# INSTRUCTIONS TO FOLLOW
Among the entries below, tally each line containing "heading"; respond with the total only.

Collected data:
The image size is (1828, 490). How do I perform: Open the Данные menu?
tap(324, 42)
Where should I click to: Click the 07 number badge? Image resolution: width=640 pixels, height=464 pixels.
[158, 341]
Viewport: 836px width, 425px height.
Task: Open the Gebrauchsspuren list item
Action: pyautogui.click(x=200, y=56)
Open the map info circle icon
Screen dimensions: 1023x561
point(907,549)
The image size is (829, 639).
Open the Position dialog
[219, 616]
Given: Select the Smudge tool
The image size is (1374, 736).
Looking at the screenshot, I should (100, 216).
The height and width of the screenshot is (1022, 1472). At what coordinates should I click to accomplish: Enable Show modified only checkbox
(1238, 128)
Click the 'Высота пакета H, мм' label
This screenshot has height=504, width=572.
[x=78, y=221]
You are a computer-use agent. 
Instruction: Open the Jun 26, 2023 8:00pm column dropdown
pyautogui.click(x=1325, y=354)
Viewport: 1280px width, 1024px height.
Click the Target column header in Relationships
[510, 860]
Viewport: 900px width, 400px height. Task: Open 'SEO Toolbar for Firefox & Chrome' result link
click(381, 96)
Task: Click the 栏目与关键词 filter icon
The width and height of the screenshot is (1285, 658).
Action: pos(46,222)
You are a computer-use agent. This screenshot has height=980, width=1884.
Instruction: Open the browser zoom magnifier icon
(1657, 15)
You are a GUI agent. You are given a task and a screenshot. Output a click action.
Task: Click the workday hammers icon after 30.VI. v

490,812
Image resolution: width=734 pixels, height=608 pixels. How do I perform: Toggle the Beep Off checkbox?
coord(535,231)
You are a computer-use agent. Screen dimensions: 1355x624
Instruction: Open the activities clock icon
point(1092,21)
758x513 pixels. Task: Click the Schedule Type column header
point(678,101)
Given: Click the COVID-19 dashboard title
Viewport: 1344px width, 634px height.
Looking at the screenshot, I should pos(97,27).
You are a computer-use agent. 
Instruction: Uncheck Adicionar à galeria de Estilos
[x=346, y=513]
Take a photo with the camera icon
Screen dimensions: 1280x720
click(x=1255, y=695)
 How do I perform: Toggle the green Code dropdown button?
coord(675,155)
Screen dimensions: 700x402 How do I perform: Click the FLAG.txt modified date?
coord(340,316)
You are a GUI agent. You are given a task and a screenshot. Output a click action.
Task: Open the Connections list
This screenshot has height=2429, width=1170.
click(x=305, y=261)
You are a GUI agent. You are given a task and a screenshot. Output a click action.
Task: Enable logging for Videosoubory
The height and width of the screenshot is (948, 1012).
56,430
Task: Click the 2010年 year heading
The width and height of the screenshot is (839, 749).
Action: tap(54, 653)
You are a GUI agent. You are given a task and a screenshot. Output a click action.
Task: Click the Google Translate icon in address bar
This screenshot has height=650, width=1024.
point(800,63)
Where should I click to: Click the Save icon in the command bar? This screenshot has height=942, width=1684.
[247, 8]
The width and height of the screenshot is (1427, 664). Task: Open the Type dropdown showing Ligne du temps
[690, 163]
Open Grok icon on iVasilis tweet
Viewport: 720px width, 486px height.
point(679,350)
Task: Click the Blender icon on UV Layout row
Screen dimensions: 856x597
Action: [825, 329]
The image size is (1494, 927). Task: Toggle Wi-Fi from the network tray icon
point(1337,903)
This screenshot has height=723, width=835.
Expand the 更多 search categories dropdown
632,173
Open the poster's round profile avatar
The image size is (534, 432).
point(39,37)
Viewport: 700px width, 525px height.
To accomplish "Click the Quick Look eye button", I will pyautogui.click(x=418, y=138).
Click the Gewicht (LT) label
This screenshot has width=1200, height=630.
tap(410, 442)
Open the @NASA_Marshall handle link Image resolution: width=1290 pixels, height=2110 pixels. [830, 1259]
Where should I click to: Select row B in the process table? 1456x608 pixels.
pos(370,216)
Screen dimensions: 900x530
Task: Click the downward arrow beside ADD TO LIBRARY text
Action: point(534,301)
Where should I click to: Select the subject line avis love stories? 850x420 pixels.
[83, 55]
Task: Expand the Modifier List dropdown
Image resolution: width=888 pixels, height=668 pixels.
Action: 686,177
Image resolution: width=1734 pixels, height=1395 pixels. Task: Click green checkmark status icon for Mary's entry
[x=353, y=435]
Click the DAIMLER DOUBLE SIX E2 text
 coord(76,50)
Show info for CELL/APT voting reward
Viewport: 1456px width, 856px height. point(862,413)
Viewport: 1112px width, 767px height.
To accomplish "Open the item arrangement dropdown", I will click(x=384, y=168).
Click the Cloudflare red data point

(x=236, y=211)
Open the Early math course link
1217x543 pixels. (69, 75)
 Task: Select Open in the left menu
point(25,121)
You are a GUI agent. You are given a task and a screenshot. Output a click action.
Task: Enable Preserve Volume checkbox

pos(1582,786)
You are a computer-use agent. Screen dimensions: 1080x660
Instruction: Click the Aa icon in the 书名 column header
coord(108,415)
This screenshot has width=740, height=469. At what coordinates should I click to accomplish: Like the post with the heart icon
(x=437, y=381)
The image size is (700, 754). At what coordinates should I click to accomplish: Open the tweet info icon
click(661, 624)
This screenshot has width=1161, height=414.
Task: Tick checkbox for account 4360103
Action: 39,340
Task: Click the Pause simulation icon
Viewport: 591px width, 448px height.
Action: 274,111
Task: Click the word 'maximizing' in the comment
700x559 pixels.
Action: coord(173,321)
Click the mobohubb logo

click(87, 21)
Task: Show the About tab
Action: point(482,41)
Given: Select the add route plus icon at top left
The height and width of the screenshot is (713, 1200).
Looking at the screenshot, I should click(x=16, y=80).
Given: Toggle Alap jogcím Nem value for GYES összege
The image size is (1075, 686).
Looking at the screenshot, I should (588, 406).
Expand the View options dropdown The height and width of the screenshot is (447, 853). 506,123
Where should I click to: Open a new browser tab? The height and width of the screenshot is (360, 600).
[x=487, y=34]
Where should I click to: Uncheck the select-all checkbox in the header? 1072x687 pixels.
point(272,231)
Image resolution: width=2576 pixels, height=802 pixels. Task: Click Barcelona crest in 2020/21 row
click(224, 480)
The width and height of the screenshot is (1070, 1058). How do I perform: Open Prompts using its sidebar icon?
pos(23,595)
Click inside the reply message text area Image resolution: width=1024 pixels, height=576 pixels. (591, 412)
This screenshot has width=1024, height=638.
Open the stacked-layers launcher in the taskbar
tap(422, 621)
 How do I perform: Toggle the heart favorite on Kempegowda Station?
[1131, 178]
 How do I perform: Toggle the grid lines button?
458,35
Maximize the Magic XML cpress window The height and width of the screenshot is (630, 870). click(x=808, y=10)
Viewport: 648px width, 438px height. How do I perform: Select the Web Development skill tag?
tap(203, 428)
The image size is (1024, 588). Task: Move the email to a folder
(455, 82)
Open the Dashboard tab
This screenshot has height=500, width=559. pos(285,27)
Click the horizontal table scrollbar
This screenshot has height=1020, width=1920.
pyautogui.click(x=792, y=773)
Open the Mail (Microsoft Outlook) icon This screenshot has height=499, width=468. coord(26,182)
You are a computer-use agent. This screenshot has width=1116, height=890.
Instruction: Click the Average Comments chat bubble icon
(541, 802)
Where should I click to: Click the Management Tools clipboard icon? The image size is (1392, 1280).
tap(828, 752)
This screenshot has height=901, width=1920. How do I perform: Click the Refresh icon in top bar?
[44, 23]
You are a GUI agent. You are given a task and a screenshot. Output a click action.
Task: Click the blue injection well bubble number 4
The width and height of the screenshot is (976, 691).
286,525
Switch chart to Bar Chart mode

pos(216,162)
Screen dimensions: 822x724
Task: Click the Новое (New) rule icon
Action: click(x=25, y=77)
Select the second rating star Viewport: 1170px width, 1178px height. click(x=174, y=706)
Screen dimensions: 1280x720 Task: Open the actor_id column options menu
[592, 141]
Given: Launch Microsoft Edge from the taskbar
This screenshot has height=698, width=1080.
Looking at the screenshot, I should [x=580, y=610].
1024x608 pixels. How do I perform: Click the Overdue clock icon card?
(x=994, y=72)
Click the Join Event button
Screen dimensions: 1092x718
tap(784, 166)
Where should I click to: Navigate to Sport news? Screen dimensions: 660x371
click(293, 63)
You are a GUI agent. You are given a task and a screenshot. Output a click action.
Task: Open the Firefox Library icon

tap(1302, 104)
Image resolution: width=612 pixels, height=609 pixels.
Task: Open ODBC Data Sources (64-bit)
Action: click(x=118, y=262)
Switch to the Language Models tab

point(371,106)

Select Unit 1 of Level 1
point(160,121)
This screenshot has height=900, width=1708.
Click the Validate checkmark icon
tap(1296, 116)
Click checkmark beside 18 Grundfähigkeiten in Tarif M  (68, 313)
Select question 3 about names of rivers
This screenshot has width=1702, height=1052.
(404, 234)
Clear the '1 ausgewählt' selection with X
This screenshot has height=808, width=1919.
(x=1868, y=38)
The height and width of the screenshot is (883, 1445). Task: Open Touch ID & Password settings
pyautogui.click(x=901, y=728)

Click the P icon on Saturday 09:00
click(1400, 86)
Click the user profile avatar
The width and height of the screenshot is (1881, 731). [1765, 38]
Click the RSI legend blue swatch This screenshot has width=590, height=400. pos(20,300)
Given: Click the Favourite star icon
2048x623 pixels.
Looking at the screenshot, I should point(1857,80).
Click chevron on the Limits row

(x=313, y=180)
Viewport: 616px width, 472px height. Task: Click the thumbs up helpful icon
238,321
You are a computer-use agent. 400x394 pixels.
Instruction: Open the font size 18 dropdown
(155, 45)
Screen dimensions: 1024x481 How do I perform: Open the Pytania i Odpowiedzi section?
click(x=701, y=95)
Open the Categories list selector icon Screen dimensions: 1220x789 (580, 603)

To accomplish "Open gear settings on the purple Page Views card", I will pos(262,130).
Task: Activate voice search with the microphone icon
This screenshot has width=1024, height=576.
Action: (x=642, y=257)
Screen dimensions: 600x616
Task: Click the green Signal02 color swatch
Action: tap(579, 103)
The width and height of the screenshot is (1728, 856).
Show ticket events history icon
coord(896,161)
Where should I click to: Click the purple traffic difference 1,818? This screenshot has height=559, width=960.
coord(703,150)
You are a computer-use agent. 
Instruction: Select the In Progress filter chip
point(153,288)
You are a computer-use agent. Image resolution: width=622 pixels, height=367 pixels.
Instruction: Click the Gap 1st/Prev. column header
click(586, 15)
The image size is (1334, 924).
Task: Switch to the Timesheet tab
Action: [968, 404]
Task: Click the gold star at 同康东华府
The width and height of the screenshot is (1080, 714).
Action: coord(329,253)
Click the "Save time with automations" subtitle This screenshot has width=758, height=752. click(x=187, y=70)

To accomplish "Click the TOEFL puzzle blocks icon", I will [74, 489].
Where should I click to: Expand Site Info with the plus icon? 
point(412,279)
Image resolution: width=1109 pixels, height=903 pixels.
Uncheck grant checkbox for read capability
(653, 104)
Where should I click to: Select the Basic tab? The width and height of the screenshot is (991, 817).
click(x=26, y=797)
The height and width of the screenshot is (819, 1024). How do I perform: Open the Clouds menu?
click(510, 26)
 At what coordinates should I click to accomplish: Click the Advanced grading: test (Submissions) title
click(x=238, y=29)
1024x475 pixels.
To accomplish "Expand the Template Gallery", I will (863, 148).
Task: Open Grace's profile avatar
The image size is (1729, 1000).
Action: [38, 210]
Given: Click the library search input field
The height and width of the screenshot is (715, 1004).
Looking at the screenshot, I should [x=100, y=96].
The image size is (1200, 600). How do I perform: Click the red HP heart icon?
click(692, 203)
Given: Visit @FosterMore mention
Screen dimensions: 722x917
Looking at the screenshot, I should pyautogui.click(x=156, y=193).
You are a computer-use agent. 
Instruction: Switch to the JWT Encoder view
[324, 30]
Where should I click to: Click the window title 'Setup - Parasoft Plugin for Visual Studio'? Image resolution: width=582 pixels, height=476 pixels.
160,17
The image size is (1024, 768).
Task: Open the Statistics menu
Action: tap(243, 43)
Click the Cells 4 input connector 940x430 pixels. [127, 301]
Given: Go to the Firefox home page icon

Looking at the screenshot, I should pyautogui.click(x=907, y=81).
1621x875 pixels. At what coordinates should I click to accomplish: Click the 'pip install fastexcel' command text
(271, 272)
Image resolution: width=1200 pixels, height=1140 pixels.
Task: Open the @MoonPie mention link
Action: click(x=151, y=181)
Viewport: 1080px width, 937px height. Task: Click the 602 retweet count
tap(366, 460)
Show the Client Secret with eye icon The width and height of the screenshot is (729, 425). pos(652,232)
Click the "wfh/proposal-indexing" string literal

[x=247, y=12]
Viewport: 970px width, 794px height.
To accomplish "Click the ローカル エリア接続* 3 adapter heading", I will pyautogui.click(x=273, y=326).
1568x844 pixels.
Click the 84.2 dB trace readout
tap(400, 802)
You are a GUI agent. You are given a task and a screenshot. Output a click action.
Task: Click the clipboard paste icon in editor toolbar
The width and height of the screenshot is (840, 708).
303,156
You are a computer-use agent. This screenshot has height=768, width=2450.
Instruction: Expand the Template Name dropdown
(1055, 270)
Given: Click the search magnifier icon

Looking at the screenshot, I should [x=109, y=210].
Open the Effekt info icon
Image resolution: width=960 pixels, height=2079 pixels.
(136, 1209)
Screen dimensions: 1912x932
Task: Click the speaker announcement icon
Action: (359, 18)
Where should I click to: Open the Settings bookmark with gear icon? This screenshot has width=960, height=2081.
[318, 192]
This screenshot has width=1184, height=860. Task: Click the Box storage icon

# OUTPUT BELOW
2